Step 1 – Create A Tomcat-Specific User and User Group
It’s a bad idea to run Tomcat as the root user, especially if you’re going to be starting Tomcat automatically. It’s much more secure to create a new group and user specifically to run Tomcat. You can do so with the following commands (in this example, we have created a user group named tomcat, and a user named tomcat with the password tomcat; you can certainly be more creative if you wish):
$ groupadd tomcat
$ useradd -s /sbin/nologin -g tomcat -d /path/to/tomcat tomcat
$ passwd tomcat
Step 2 – Adjust Ownership For New Users And Groups
Now that you have created a user to run Tomcat, you’ll need to give them access to the correct directories. Use the following commands, substituting your own usernames and groups as necessary:
# chown -R tomcat.tomcat /path/to/tomcat
# chmod 775 /path/to/tomcat/webapps
The first gives ownership of the Tomcat directories to the Tomcat user, and the second gives the user write access for the webapps directory.

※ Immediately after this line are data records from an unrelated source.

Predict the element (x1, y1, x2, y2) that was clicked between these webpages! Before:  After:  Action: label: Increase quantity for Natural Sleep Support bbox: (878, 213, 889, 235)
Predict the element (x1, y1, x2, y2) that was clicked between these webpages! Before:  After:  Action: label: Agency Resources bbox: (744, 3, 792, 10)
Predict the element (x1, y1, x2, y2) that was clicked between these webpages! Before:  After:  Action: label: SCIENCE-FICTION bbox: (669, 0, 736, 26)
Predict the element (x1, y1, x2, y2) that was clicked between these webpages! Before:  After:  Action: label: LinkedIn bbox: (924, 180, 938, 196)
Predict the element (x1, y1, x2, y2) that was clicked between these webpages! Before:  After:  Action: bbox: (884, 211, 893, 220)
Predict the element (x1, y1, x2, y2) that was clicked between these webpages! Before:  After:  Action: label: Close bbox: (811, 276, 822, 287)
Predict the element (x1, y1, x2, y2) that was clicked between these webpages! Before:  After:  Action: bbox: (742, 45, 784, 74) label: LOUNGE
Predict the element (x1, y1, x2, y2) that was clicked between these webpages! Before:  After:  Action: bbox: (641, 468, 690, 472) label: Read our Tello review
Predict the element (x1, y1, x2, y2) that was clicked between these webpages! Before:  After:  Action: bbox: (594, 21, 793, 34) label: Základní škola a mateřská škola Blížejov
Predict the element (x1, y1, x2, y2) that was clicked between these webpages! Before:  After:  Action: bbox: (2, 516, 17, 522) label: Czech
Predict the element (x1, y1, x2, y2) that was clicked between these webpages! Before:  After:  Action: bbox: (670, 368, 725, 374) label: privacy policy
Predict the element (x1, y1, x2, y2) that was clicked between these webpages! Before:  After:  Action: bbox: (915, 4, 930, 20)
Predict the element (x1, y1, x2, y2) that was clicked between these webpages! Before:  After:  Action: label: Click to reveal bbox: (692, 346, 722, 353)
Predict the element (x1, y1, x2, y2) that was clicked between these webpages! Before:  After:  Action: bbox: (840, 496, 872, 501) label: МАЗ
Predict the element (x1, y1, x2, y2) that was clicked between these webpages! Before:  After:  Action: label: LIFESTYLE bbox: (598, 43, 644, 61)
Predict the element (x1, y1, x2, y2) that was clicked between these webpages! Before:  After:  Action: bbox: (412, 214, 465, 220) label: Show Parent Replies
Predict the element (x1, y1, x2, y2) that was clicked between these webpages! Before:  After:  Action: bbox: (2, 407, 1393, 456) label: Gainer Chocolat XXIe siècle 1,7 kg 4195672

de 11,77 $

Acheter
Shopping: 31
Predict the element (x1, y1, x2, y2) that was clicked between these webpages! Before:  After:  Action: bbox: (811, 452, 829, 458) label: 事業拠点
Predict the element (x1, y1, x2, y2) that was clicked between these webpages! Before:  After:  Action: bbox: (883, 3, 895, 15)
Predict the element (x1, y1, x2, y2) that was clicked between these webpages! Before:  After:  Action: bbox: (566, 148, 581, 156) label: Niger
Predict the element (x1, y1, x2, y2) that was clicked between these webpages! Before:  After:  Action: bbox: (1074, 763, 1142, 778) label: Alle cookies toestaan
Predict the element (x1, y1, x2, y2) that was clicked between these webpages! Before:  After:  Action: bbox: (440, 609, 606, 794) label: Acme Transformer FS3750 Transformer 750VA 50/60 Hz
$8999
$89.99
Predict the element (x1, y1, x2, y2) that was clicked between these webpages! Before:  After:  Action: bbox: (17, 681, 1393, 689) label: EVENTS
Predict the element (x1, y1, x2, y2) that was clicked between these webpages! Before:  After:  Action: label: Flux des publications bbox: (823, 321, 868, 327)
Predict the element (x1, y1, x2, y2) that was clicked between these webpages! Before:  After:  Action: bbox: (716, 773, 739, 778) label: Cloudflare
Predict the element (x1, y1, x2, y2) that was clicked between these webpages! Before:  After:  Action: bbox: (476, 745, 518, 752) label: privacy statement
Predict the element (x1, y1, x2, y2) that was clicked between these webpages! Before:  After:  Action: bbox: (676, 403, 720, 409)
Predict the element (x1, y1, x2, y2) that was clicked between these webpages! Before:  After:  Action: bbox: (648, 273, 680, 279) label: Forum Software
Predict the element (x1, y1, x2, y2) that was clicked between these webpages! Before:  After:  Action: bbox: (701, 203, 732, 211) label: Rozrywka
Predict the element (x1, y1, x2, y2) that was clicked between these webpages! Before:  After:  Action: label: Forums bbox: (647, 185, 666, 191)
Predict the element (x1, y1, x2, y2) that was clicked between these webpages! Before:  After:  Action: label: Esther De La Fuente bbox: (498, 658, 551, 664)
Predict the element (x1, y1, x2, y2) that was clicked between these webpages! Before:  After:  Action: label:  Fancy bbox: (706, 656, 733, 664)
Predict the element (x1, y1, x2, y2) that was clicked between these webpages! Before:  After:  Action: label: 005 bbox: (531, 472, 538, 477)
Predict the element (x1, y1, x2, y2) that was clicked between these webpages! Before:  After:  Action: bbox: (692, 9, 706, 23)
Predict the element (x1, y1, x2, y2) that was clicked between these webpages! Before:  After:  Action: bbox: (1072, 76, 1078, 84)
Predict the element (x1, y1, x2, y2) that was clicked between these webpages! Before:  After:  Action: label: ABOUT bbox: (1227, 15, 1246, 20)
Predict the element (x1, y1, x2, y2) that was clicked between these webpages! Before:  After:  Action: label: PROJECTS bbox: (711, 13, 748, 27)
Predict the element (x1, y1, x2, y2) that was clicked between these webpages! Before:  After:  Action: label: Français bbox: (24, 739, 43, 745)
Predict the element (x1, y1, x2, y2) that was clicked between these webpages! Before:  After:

Step 3 – Relay Traffic For Non-Root Tomcat User
When running Tomcat as a user other than the root user, you will not be able to bind to port 80, which is where Tomcat listens for HTTP requests. To get around this, you can use Netfilter, which is packaged with all major Linux distributions:
# iptables -t nat -I PREROUTING -p tcp –dport 80 -j REDIRECT –to-ports 8080
# iptables -t nat -I OUTPUT -p tcp –dport 80 -j REDIRECT –to-ports 8080
To preserve these rules through re-boot, save them with the “ip-tables-save” command, and then follow the procedure appropriate for your Linux distribution (for most distributions, this means editing the iptables init script; Debian users should load the configuration via a script called by if-up.d or pre-up.d).
Step 3 – Create A Custom init Script
To start Tomcat at Linux boot time, we’ll need to create an init script that calls the startup.sh and shutdown.sh scripts included with Tomcat.
The actual creation of this script is outside the scope of this article, but there are many useful resources available online. All you need to know in order to use the basic init script format to call Tomcat is how the startup.sh and shutdown.sh scripts work.